Roberts Wesleyan pole vaulter coached by gold medalist, qualifies for U.S. Olympic trials
The Summer Olympics are fast approaching, and a local gold medalist may be making another trip to the international competition. This time, though, Jenn Suhr wouldn’t be going as an athlete but as a coach.
Suhr is now the assistant track and field coach at Roberts Wesleyan University in Chili. She’s tasked with recruiting and training for the pole vault program, and one of Suhr’s student-athletes has just qualified for the U.S. Olympic Trials.
Brynn King was born and raised in Houston, Texas. She was originally recruited to the track and field team at Duke University, “I had two years of extra eligibility for track between COVID and getting injured a couple of times, so I knew I wanted something different for my last two years of eligibility, I really wanted to go for it all pole vault-wise,” she tells News10NBC.
So, King put herself in the transfer portal and that’s where 17-time national champion and Olympic gold medalist Jenn Suhr found her.
“She was the main reason I came here,” says King. “I hadn’t heard of this school, I’ve never really been to the Northeast — but she told me this is where she went and she was like, ‘“’it’s a great school, it’s a little school but the people are super nice’”’ –she was like ‘I think you’d fit in well here and you’d fit in well with the pole vault program.’”
King is not fitting in, she’s standing out.
“I chased 14 feet for like my entire time at Duke; that was like the bar that I just wanted to get,” she recalls. Within three months of working with Suhr, King cleared 14 feet and then 14 ½ feet and then 14 feet, 10 inches. It turns out, that was just the start,
“Jenn said, I know you can be a 15-foot jumper and it took me a little bit to believe in myself and know that I could and I jumped it in practice one day and I was like, y’all are right, I have a lot more in me,” she says.
Earlier this month, King set a new NCAA record and qualified for the U.S. Olympic Trials with a jump of 15 feet, 1 inch. She’s hoping to continue to literally raise the bar at every meet.
“Right now, it’s still continuing to work at takeoff, getting faster in the run, getting better with the swings. Nothing changes because she jumped that, she’s just going to get better and better being in the system,” says Suhr.

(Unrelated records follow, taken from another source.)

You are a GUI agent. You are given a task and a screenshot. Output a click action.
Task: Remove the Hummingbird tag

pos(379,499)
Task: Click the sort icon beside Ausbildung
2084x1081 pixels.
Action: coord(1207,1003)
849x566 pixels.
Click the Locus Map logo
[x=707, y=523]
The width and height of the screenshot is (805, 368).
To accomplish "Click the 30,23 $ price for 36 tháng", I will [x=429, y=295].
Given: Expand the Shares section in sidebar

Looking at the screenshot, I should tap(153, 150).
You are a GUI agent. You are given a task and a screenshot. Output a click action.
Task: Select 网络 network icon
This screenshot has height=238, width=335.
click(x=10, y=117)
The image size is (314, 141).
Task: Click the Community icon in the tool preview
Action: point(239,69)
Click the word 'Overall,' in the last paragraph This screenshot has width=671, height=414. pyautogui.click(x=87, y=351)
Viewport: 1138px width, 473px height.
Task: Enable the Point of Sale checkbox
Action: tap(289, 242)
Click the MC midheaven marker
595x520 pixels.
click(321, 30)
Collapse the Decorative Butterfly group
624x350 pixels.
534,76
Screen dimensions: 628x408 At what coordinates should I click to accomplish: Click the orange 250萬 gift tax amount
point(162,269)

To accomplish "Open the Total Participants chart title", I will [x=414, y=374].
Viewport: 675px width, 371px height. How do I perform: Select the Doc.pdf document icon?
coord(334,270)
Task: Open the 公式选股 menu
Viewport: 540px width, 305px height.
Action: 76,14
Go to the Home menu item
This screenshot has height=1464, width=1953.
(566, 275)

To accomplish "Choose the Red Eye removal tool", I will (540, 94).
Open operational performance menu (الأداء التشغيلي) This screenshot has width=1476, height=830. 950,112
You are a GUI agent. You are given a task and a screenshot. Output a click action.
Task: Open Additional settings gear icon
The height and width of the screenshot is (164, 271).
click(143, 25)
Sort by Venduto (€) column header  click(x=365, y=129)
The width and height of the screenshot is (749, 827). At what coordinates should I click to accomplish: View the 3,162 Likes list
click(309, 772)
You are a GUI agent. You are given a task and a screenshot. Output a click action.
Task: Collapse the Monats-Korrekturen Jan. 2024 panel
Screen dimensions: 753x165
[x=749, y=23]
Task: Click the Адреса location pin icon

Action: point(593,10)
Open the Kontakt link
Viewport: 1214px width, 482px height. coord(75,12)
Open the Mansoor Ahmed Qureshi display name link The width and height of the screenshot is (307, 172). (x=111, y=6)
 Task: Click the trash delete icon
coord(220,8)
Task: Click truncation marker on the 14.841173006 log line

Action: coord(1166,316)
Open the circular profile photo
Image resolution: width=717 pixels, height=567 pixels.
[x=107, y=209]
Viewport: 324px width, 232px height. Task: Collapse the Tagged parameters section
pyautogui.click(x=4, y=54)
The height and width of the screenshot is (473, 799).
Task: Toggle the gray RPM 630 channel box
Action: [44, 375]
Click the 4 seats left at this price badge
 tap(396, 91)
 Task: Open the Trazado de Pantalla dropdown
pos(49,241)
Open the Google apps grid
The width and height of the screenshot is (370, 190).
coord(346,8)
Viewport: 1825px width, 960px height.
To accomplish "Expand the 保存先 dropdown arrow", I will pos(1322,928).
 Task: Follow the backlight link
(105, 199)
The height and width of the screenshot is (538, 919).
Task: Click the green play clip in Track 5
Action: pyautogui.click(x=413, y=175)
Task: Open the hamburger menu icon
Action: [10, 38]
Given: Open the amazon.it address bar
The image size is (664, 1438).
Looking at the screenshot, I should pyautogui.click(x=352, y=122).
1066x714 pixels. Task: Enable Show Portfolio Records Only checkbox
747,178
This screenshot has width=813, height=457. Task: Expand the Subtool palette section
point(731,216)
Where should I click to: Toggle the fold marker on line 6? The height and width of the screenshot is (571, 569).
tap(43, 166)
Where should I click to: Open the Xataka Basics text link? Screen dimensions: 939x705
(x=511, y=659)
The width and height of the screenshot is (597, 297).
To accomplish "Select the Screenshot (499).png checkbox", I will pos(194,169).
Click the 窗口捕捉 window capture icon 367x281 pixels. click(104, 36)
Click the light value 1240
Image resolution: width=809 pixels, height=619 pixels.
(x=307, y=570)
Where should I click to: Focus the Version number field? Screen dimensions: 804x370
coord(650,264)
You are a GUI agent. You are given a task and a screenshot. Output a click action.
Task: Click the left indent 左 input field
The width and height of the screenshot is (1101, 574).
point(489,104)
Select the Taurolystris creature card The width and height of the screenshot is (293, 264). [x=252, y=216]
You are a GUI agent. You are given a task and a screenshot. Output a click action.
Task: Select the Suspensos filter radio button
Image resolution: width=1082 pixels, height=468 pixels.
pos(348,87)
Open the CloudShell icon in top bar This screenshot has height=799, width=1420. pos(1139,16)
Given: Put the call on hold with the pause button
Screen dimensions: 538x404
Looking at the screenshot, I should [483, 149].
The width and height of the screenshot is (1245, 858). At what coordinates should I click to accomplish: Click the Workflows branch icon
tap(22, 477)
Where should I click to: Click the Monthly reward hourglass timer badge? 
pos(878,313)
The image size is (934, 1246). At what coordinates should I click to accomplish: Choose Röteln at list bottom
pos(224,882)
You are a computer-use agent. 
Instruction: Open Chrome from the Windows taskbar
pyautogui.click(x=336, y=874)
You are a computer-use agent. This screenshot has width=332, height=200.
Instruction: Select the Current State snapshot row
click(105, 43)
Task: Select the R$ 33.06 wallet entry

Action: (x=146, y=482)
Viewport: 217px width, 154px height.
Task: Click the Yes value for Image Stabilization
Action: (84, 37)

King is hoping that the progress she’s making might earn her a spot on the U.S. Olympic team for the 2024 games in Paris.
“When I was young, I’d always watch and be like, I want to be there but at the time I was a cheerleader so, I didn’t really have a sport that was in it — but there was a part of me that was like, I want to do that some day, and I ended up finding pole vault and that’s definitely a goal of mine,” King says, “I watch and I’m like, okay, that is a place that I can see myself and that is a place I want to get to and I will work as hard as I can to try to make that a reality.”
King’s desire and dedication is something Suhr knows all too well. “I’m excited for her and I’m excited for what she’s doing because I remember the feelings I had, I get chills, I remember what it was for me to qualify, what it was like for me to be in that and so, I get to see that in someone else and it kinda revives that feeling that maybe I had lost being a professional for 17 years — you kinda get in the grind of it and now I get to relive the emotions,” Suhr says.
The U.S. Olympic Trials for track and field are being held during the last week of June. News10NBC will follow King’s journey and keep you posted on any developments.